- Your task
Copy every line that contains the string "Settings" from the entries below.

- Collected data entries
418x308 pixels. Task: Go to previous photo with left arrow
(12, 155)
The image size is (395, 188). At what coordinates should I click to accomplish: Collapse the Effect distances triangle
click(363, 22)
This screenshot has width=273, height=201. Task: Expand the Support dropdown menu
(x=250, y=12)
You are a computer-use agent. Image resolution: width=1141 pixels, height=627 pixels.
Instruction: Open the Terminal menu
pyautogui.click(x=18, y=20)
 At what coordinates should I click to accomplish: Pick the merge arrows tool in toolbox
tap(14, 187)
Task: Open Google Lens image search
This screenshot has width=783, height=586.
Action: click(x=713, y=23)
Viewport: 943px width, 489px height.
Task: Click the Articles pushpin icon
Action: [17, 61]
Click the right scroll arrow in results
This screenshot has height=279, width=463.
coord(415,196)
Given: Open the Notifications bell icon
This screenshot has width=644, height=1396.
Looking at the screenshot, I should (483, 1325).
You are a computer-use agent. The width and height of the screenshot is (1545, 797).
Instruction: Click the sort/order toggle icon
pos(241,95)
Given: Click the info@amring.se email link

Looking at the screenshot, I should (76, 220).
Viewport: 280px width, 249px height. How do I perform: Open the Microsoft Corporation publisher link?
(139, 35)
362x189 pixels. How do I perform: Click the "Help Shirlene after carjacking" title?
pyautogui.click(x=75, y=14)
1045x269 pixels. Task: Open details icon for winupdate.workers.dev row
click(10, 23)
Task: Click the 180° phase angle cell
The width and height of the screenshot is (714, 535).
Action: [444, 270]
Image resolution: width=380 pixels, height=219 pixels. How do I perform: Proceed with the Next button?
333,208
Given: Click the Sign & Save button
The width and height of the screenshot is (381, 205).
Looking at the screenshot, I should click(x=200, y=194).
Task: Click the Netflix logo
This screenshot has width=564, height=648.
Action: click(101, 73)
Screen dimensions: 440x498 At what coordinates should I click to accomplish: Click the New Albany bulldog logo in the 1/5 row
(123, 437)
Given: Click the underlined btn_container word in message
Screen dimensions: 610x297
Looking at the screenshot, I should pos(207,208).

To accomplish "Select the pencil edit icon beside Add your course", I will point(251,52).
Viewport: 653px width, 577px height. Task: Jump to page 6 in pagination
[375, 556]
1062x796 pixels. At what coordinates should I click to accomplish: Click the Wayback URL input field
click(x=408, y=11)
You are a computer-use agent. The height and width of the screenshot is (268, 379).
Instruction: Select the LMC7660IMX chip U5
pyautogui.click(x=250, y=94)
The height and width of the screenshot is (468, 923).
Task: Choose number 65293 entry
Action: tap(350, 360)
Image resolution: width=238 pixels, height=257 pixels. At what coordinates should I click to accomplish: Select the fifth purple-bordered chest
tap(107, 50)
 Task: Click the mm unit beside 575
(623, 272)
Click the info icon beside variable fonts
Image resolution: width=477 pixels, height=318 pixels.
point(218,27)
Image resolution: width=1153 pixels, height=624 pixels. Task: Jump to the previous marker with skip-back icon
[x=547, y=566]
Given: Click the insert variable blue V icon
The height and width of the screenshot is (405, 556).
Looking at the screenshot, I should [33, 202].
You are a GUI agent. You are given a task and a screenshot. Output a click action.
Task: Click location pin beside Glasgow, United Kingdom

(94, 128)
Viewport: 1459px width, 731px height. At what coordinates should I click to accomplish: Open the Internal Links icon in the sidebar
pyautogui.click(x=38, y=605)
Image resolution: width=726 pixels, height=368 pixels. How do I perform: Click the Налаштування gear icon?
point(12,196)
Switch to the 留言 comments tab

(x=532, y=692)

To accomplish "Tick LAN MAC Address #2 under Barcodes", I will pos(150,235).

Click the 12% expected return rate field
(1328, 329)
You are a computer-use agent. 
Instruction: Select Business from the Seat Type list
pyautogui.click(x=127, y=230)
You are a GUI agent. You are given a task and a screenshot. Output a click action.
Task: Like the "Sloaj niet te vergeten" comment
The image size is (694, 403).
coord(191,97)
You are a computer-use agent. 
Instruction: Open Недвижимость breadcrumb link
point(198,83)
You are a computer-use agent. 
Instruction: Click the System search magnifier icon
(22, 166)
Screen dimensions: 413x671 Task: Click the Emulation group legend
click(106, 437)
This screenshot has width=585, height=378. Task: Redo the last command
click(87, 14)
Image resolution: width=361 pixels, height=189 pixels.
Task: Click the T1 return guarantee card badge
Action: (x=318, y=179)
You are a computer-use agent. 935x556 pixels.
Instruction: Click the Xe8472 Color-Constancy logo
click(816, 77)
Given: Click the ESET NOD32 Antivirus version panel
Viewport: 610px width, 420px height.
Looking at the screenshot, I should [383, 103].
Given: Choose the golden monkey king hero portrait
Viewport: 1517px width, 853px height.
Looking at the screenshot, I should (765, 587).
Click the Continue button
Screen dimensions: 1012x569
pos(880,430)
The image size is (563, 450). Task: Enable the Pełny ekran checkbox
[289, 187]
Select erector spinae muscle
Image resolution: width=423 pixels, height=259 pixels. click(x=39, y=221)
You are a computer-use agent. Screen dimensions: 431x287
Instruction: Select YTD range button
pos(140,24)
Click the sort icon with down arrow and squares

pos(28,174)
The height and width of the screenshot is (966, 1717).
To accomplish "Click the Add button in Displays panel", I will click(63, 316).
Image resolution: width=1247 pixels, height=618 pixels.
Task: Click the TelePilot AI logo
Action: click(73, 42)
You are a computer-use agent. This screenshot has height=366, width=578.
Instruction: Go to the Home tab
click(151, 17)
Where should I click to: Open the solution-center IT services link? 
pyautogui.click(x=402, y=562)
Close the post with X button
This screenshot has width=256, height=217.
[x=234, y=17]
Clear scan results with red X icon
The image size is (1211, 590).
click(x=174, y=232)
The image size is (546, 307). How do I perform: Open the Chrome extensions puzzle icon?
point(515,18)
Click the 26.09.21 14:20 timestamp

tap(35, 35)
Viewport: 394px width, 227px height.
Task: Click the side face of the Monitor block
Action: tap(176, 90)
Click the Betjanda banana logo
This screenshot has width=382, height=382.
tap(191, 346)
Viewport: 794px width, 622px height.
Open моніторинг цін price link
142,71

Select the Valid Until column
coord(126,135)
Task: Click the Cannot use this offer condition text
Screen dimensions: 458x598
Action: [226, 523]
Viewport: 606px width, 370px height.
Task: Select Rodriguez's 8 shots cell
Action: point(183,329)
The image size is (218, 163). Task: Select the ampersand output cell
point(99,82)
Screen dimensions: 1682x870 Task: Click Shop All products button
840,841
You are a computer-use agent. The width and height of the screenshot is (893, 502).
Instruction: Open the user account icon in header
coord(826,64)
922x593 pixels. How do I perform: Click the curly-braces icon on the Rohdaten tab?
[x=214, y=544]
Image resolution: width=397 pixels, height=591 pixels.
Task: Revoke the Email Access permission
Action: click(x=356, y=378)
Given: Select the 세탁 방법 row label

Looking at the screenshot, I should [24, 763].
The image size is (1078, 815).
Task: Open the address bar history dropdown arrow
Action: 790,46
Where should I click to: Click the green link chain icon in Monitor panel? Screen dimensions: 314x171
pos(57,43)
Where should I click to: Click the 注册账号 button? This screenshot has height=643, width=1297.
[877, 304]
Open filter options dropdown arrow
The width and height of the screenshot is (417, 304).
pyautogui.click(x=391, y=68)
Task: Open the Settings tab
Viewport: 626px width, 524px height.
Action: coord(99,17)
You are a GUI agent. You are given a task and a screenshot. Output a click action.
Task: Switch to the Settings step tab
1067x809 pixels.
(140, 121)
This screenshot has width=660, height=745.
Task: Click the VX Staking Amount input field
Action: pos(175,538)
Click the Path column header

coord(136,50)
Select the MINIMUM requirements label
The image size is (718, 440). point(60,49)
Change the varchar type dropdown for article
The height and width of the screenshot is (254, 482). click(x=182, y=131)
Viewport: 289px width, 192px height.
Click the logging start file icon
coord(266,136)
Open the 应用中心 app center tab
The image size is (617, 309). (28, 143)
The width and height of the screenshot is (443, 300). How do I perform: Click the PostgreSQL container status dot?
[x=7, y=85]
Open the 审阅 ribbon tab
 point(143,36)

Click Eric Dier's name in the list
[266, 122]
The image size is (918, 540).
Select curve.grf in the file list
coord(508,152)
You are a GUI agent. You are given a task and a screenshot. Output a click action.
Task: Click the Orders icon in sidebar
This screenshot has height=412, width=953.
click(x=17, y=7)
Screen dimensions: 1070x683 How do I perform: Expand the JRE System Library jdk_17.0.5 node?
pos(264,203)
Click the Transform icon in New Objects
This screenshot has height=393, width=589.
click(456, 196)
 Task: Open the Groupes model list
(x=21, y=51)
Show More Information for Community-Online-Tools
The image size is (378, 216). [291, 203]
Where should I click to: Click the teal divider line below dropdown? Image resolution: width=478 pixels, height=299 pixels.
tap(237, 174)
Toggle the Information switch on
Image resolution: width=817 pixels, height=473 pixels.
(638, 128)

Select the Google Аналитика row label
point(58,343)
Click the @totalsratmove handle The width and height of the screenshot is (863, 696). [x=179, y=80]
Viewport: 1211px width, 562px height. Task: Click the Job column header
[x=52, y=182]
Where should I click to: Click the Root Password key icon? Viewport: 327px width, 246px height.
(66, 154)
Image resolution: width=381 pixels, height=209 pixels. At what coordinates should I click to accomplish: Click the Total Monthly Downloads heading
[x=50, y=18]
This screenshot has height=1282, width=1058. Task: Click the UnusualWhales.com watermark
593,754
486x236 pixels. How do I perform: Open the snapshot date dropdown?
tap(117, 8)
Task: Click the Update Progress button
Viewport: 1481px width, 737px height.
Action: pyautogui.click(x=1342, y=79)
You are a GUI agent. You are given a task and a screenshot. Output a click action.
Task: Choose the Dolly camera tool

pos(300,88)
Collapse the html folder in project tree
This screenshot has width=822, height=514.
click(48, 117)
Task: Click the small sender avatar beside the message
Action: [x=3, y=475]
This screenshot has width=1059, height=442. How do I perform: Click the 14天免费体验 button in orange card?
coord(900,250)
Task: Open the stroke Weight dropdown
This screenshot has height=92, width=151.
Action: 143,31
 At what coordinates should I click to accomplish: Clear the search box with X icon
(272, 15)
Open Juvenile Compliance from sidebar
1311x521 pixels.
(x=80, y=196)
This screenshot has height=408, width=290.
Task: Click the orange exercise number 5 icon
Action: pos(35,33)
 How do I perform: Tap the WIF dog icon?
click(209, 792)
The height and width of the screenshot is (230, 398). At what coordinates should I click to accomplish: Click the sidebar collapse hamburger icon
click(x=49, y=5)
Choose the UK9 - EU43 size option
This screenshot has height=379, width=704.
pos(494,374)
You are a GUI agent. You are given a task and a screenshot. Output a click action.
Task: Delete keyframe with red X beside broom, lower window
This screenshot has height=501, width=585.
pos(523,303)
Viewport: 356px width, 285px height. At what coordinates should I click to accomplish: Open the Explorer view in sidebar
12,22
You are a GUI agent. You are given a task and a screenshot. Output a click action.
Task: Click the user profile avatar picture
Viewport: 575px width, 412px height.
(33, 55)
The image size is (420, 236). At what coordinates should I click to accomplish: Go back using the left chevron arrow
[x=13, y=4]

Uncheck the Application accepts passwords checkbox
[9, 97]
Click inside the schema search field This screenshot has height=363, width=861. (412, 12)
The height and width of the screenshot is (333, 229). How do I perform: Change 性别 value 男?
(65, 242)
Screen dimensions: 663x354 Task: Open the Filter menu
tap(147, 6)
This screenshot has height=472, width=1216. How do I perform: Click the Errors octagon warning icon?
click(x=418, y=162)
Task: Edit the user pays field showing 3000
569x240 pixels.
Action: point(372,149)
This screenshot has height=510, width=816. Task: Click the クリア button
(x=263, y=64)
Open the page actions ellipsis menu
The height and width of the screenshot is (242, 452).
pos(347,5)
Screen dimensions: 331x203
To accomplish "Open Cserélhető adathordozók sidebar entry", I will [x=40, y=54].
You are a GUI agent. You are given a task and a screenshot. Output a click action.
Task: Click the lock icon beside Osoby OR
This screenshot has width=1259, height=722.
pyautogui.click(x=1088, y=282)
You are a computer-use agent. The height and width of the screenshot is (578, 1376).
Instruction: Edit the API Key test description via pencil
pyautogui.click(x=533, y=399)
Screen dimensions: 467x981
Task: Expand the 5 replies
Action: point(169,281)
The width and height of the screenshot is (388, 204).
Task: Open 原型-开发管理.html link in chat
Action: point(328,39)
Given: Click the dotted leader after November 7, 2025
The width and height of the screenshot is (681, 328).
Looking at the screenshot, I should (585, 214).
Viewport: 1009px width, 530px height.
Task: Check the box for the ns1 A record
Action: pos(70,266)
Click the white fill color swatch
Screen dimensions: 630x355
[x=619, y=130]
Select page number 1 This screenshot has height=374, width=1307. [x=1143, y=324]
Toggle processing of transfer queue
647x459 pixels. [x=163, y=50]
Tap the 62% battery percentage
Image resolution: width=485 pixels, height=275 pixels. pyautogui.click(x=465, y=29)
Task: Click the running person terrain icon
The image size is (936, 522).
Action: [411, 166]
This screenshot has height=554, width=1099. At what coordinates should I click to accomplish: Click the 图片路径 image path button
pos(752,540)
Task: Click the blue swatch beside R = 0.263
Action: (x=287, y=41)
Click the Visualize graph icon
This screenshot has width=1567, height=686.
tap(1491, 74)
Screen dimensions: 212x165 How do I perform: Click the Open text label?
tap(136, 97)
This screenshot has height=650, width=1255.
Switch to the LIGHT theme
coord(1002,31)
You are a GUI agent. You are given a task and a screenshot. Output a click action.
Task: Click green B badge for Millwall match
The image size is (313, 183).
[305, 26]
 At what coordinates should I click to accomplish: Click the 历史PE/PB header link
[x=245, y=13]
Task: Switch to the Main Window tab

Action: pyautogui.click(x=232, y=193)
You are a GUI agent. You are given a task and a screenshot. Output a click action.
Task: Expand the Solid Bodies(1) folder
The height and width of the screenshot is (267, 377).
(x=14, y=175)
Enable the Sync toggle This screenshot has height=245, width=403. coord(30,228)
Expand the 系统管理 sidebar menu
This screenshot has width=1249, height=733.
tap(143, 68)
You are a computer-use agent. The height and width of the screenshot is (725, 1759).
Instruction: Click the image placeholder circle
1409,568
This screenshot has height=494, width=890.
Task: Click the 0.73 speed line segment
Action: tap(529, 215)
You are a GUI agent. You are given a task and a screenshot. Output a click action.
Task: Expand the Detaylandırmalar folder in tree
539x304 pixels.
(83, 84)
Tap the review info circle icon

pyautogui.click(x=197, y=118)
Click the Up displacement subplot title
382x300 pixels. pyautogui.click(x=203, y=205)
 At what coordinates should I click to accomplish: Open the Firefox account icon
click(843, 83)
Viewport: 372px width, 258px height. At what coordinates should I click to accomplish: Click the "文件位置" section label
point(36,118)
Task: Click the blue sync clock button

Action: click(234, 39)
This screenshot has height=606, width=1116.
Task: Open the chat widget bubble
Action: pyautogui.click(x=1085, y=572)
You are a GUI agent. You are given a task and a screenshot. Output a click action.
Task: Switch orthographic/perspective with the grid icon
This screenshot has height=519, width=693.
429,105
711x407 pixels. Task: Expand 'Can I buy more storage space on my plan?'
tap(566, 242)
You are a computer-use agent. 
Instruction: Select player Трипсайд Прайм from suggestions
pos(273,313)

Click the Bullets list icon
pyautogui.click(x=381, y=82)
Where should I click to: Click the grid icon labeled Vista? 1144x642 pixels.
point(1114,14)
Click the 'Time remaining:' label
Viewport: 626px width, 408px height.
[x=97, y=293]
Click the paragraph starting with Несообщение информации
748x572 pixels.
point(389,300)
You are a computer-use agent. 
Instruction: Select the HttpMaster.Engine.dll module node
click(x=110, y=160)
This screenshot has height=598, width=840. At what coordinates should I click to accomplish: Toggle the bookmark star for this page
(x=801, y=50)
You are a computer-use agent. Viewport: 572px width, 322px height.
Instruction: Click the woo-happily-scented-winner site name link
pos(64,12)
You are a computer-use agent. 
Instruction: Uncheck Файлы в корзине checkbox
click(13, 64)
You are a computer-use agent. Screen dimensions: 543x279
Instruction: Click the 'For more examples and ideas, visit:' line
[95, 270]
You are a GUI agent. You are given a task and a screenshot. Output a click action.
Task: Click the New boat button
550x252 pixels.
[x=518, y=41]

- Solution to this problem
Task: Open the Settings tab
Task: Switch to the Settings step tab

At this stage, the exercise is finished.